Kolejnym, już trochę bardziej zaawansowanym sposobem, biorąc pod uwagę technikalia i stworzenie strony internetowej, która robi coś więcej, niż tylko pokazuje Twoje prace i edukuje o Twojej ofercie, jest system automatyki mailowej, w którą wpleciony jest produkt. Pierwszym etapem jest zbudowanie listy mailowej poprzez dołączanie kolejnych potencjalnych klientów. Później zapisane osoby otrzymują wiadomości napisane dużo wcześniej, które są wysyłane zgodnie z zaplanowanym harmonogramem. Już w drugim bądź trzecim mailu pojawia się specjalna oferta na miniprodukt.

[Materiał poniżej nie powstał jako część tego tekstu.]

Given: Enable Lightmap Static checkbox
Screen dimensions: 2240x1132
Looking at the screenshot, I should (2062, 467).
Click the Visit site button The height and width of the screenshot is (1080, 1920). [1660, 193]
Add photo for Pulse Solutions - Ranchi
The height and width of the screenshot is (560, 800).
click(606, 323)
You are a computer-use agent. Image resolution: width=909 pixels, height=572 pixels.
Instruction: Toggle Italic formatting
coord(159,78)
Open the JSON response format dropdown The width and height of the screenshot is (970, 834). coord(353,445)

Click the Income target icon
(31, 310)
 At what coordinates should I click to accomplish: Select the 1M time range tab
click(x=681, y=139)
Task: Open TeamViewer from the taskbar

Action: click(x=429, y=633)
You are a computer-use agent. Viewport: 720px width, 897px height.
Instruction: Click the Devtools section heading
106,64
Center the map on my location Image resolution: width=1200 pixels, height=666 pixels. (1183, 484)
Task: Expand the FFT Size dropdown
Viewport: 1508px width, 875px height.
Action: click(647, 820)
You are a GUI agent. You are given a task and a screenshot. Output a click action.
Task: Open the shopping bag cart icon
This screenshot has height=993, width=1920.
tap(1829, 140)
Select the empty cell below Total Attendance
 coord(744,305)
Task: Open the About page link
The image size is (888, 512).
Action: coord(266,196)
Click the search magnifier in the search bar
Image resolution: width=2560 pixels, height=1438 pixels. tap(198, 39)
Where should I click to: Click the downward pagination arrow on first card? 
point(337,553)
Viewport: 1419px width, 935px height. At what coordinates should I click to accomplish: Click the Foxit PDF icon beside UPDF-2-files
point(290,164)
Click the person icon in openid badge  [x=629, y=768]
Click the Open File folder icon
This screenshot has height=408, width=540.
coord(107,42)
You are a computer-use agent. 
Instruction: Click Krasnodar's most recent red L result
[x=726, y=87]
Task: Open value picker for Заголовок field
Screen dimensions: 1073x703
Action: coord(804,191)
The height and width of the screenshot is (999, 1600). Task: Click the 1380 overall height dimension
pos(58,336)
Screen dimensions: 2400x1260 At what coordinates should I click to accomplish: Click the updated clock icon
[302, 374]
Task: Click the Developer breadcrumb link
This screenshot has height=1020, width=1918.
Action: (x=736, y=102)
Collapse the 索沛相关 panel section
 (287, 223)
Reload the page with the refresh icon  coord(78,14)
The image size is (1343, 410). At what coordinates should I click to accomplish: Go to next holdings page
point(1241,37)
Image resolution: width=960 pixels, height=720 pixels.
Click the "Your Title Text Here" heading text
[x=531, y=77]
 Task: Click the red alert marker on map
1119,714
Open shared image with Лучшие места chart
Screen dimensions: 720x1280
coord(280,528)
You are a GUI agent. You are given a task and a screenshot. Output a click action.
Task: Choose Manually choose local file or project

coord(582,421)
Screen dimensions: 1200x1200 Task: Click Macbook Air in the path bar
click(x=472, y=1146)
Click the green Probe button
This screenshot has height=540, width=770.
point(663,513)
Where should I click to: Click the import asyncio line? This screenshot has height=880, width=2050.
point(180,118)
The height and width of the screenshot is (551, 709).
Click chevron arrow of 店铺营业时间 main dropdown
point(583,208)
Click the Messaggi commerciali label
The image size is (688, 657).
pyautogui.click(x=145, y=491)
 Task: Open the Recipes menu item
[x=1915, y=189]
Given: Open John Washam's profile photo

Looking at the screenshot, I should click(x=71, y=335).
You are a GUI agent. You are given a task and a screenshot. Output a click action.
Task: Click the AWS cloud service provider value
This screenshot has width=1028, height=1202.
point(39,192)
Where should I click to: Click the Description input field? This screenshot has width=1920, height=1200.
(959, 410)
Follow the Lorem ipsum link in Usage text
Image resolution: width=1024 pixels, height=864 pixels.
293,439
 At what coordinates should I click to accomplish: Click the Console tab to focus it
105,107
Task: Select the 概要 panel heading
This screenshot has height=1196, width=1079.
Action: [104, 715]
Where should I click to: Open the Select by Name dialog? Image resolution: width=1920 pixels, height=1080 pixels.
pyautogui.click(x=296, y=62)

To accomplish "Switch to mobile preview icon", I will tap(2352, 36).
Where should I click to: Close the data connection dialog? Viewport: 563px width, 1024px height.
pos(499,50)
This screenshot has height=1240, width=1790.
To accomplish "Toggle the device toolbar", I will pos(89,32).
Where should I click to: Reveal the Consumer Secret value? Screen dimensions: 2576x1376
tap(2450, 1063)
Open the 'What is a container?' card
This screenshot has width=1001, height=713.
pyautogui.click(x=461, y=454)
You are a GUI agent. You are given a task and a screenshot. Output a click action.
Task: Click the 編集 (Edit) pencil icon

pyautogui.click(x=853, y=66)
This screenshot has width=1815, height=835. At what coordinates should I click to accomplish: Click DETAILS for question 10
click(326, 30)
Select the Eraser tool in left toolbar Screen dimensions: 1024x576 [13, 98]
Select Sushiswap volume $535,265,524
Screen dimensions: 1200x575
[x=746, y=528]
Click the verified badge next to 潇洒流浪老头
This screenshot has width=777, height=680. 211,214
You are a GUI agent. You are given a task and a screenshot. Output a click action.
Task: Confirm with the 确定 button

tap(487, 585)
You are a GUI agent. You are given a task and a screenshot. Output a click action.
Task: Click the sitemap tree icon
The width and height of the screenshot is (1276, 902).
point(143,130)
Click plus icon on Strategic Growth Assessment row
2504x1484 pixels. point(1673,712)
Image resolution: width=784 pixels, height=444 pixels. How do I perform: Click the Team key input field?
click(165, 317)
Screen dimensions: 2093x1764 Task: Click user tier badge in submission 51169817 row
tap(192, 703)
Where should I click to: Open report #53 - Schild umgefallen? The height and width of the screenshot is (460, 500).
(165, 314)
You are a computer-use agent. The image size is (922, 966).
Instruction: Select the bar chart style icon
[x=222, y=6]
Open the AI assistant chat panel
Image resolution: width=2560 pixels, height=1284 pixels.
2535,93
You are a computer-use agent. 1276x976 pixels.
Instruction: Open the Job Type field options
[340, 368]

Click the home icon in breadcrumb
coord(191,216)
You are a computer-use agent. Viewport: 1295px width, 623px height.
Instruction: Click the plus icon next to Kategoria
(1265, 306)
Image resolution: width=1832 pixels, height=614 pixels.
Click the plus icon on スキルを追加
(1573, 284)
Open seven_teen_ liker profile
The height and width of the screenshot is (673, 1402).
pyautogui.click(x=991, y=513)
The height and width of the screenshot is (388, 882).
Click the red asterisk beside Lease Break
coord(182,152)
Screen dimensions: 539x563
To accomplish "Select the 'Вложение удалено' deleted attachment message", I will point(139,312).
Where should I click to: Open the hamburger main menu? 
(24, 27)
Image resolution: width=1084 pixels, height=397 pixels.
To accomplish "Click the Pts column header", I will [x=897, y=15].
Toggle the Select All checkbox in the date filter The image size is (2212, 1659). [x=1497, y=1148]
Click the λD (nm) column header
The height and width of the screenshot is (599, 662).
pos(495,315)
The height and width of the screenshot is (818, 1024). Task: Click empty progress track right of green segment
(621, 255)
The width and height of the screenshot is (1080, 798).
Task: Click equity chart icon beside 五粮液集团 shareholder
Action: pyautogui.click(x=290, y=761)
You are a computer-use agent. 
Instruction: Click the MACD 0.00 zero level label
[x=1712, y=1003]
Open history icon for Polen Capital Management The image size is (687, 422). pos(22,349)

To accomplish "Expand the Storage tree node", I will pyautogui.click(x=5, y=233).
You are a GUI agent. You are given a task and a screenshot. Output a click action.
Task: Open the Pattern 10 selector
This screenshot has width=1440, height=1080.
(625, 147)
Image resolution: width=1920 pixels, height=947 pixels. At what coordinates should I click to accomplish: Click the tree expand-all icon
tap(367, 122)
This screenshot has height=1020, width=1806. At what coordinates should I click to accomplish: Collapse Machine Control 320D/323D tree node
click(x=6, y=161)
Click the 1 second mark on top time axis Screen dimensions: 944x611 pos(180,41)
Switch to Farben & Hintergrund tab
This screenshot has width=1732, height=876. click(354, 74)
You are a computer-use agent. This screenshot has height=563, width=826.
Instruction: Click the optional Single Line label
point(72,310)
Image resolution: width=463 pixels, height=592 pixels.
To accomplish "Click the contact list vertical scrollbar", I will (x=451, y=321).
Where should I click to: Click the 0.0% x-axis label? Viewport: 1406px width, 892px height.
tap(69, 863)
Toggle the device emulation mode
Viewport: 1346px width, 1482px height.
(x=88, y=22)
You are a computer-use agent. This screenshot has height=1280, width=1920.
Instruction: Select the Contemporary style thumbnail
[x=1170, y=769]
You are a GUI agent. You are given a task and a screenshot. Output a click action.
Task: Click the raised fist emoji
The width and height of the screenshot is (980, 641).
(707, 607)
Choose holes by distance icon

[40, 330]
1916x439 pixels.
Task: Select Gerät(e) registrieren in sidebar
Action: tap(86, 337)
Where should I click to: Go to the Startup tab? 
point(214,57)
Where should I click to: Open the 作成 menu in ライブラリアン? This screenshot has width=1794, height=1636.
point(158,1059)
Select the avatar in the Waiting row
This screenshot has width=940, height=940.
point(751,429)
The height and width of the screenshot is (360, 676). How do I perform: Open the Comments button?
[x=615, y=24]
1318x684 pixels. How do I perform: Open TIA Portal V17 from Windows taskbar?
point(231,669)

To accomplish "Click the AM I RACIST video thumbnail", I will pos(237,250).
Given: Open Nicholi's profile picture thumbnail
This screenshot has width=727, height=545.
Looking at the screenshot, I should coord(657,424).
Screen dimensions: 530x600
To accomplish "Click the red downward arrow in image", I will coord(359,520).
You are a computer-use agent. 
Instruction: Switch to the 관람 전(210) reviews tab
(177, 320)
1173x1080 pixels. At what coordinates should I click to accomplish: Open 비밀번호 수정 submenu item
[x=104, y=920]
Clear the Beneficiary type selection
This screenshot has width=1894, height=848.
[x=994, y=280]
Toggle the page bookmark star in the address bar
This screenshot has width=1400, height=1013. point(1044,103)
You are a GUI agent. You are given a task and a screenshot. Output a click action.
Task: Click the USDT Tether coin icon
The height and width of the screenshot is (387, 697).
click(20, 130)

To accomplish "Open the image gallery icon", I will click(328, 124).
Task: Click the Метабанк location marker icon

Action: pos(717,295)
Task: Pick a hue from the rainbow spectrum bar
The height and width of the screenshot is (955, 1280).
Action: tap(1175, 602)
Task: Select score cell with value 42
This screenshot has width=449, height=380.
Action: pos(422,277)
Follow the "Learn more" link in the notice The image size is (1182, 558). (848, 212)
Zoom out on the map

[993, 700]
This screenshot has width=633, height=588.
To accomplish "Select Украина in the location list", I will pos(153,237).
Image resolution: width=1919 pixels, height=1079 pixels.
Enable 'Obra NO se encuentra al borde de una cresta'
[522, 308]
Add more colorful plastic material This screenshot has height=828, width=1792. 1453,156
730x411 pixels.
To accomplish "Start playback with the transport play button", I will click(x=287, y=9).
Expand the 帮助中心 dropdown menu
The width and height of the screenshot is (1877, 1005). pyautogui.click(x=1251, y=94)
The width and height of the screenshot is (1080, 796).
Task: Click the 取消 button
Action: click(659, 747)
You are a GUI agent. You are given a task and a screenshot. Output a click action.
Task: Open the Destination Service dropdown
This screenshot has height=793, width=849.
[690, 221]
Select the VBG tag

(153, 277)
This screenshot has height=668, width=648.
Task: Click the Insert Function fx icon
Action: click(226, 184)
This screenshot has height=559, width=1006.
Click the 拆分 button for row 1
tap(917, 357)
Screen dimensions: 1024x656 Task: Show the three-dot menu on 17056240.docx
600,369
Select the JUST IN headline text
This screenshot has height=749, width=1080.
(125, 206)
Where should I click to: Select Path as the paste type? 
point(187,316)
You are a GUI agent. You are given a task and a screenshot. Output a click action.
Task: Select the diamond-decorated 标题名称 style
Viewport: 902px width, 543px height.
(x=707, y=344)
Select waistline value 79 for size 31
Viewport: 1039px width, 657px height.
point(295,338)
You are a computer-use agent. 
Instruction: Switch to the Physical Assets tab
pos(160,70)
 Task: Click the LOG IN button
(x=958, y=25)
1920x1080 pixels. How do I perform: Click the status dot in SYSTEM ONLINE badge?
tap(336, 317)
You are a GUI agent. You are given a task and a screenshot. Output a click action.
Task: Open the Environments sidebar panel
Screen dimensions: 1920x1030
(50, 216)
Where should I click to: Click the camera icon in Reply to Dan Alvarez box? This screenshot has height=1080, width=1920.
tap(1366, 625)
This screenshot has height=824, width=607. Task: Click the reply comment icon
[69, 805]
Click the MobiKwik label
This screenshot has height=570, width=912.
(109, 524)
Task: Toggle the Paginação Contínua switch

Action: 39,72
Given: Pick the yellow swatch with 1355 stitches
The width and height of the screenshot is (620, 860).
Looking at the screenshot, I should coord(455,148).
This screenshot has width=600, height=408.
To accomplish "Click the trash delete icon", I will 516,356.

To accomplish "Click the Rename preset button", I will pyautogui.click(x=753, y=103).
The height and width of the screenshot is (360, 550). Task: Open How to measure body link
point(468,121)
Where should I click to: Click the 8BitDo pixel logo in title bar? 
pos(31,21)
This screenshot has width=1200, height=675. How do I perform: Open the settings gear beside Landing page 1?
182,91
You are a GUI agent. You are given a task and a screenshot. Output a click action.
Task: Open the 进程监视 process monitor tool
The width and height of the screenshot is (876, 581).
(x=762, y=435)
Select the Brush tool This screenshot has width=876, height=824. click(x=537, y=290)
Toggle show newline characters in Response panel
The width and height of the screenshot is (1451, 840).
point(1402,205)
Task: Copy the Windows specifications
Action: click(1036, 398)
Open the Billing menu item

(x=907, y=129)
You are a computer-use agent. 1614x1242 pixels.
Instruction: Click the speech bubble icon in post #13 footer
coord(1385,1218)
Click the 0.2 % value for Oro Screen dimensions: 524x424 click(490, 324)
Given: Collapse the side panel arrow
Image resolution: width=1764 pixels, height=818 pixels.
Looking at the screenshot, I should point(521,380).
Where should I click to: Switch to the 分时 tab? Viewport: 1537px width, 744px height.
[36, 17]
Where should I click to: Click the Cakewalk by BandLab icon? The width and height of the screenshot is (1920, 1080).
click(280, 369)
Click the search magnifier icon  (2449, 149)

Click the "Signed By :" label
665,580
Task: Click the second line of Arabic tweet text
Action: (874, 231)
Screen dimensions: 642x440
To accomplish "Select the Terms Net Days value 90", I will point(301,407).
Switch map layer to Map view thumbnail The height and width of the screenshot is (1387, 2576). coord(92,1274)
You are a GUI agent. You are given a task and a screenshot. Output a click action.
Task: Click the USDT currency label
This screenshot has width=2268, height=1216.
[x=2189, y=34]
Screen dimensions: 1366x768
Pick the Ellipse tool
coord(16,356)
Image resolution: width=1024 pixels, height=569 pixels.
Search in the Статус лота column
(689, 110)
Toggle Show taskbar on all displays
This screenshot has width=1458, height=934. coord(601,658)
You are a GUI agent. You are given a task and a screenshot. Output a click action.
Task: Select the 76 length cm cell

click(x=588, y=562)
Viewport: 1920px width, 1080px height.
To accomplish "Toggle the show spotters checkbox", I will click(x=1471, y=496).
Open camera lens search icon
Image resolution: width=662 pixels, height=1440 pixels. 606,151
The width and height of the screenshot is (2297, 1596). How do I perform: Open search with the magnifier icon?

Taki mini produkt nie powinien wymagać bardzo dużo pracy. Nie chodzi o to, żebyś stała się kreatorką cyfrowych narzędzi i produktów online’owych. Ten miniprodukt może być trochę większy niż typowy lead magnet. Poprzez lead magnet chcesz klienta zachęcić do zapisu, ale w tej ścieżce możesz rozszerzyć tematykę lead magnetu i dać więcej informacji za niedużą opłatą, tak żeby ten obserwator skonwertował się na klienta. Podświadomie u tej osoby również zajdzie  przedstawienie klapki w głowie: OK, u tej marki nie jestem już tylko biernym obserwatorem, ale faktycznie jestem klientem. To pozwala kreować budżet ze sprzedaży tego konkretnego produktu. Dodatkowo należy pamiętać, że zmiana obserwatora w klienta ma bardzo duży potencjał, bo ta osoba, już jest w naszej bazie. Mamy do niej kontakt i kiedy w przyszłości będziemy tworzyć kolejne produkty lub rozszerzać zakres naszych usług możemy w łatwy sposób skontaktować się z tą osobą, a ona być może skorzysta z naszych usług. Być może ciężko na ten moment policzyć, ile jest warty taki jeden zaangażowany adres mailowy, ale na pewno ma potencjał, który możemy w przyszłości wykorzystać. 

Możemy także wejść na kolejny poziom i oferować naszym klientom produkty cyfrowe, które mogą sprzedawać się zupełnie bez naszej obecności. Możemy zrobić produkty jak e-booki, kursy online, webinary, warsztaty czy gotowe projekty graficzne, które klient po zakupie może pobrać do swojej Canvy i zacząć na nich działać. To produkty, które po ich stworzeniu klient pobiera i nie wymagają już naszego zaangażowania i ingerencji. 

Sposobów na generowanie przychodu z materiałów cyfrowych jest sporo, jednak należy pamiętać, że to nie jest aż takie proste i piękne jak się wydaje. Praca w biznesie pasywnym niestety ma niewiele wspólnego z pasywnością, dlatego warto rozważyć, gdzie przekierować energię, czy przeznaczyć ją w sezonie ogórkowym na budowanie i tworzenie nowego produktu cyfrowego i później jego marketing, czy bardziej opłaca Ci się dopracować lejek sprzedażowy, którzy sprawi, że tuż po powrocie z wakacji tłum klientów będzie czekał, aż zajmiesz się ich zleceniem.